I hear that whole spiel about how everyone has a "civic duty and right to see that all kids grow up to be functional adults in society" a LOT. The problem comes in where your ideas of a functioning adult who contributes to society (and how to create one) is different from everyone else's. Again, practice prudence and restraint. If a kid were screaming in a restaurant, do you REALLY believe that child will be doing that as an adult, or is that just an obnoxious habit children have? How you handle a screaming child and how someone else handles it are probably going to be different--that's not call for you to choose to walk up to the parent and tell them they're doing it wrong. Or worse, to write about it on a public forum where it does little to no good except as a way to express how you'd do it so much better, which is conceited and arrogant.
So yes, the fact that they aren't your kids is a very valid point in my mind.
Where you got the idea that the scientific method has proved anything about childrearing is beyond me. Child psychology is the closest thing we have to science in child rearing, and as I said before, the social sciences are the most inexact of all sciences, because much of our information is biased, and we are restrained from treating humans purely scientifically.
As a summation: 1. Stranger on street or idiot on forum is not equivalent to professional on child rearing. I might listen to the professional; I wouldn't listen to Joe Blow on the forum.
2. I would never consider child rearing a science. I think there are some things we can know about child psychology, but they never apply to every child. I cannot believe you would even think so.
3. My blog was obviously not written about said "well informed sources," but the "random criticisms."
4. The fact that the child belongs to its parent first is a VERY valid point. In the end, I'm going to have a lot more say over how my child is raised than you ever will. My blog was not aimed at extreme circumstances. Re-read for context.
Kris:
I really like this blog. I'm proud of you for writing it.
I would like to mention, that everyone does have a right to an opinion; however, it is how the opinion is delivered that counts in my book.
And I can't stand a person (and there are a LOT of them these days) that feel others shouldn't render opinions unless they personally see that individual as fit enough to do so. That is just plain uppety-ness. Snobbery. The "I'm better than you" syndrome.

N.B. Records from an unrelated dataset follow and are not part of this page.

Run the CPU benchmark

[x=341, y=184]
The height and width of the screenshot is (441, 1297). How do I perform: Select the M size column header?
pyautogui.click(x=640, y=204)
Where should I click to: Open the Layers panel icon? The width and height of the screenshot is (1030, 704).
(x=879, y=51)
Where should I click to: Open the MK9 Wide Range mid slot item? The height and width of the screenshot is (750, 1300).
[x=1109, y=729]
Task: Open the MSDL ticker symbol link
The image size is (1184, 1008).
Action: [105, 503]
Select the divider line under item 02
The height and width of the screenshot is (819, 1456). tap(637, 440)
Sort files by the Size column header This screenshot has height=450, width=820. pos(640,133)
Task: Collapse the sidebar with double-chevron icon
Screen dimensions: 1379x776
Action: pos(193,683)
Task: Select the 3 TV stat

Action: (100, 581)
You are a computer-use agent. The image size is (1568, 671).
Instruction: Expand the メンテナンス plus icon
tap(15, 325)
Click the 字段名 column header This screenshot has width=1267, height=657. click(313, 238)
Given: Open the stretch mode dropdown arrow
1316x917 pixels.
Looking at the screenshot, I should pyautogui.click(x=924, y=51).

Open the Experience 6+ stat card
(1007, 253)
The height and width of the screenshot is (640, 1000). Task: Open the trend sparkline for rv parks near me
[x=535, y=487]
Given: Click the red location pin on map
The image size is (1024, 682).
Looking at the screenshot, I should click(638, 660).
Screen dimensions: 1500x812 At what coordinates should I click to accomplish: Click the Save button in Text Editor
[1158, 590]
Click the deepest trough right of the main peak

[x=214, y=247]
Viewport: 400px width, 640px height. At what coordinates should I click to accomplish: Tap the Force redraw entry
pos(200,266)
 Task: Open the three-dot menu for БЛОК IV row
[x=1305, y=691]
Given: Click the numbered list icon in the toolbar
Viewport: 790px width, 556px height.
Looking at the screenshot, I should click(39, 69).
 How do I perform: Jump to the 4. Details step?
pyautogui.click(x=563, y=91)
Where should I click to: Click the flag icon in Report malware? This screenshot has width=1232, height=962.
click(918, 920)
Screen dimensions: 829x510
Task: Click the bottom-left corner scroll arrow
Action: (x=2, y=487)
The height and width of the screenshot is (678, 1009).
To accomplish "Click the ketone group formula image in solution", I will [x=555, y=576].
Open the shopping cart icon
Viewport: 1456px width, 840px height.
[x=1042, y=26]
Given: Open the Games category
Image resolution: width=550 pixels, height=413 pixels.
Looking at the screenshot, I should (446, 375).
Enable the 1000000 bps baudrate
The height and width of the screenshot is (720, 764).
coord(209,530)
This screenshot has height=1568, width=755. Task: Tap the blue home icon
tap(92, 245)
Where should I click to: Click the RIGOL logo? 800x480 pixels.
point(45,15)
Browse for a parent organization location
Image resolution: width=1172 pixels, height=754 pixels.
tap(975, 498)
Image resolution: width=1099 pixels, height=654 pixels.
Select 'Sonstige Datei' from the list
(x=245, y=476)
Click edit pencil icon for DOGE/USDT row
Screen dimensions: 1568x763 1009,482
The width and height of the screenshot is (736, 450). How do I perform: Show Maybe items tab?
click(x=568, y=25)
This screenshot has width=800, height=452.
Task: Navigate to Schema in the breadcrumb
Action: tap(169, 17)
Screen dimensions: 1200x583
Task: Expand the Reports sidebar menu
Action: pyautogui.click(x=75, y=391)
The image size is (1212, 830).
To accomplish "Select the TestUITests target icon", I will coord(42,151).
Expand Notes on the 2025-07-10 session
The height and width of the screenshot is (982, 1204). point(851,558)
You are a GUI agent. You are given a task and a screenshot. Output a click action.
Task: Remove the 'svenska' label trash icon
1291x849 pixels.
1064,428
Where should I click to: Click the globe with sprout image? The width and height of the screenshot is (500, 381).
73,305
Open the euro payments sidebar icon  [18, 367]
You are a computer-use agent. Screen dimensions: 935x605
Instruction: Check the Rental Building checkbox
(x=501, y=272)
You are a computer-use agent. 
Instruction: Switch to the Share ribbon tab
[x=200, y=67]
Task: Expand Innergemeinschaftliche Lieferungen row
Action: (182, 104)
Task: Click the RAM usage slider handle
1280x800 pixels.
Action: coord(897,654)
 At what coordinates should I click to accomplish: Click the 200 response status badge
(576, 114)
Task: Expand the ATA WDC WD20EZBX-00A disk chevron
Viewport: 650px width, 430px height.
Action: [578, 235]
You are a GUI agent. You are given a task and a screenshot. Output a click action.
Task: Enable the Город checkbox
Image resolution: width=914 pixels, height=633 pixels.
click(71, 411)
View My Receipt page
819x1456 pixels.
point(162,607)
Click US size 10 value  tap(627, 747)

Heck, even scientists begin with opinions and theories. Proving them, though, is usually the crux, and can sometimes take a long time, and sometimes those opinions and theories are never proven.
Heck, I work with scientists everyday, and even they don't agree with each other on MANY things. They don't even always agree on what is "proven." Just goes to show that even the "professionals" are not always right. And they never admit when they're wrong.
I do agree with you, though, that if one is not completely and FULLY aware of a situation, then it is perhaps not a good idea to pointedly spout an opinion on a specific situation.
I also agree that if an opinion is rendered to denigrate an individual with an intent to do harm, or to discredit with intent to "put them in their place," then the individual doing so needs to STFU and GTFO. : )
Mom, I guess you'll just have to call me an uppity snob then. I just can't get behind it being someone else's business to declare a parent fit or unfit based on a single instance, or worse, a single second-telling of an instance, of a parent interacting with his child. Dem's da breaks.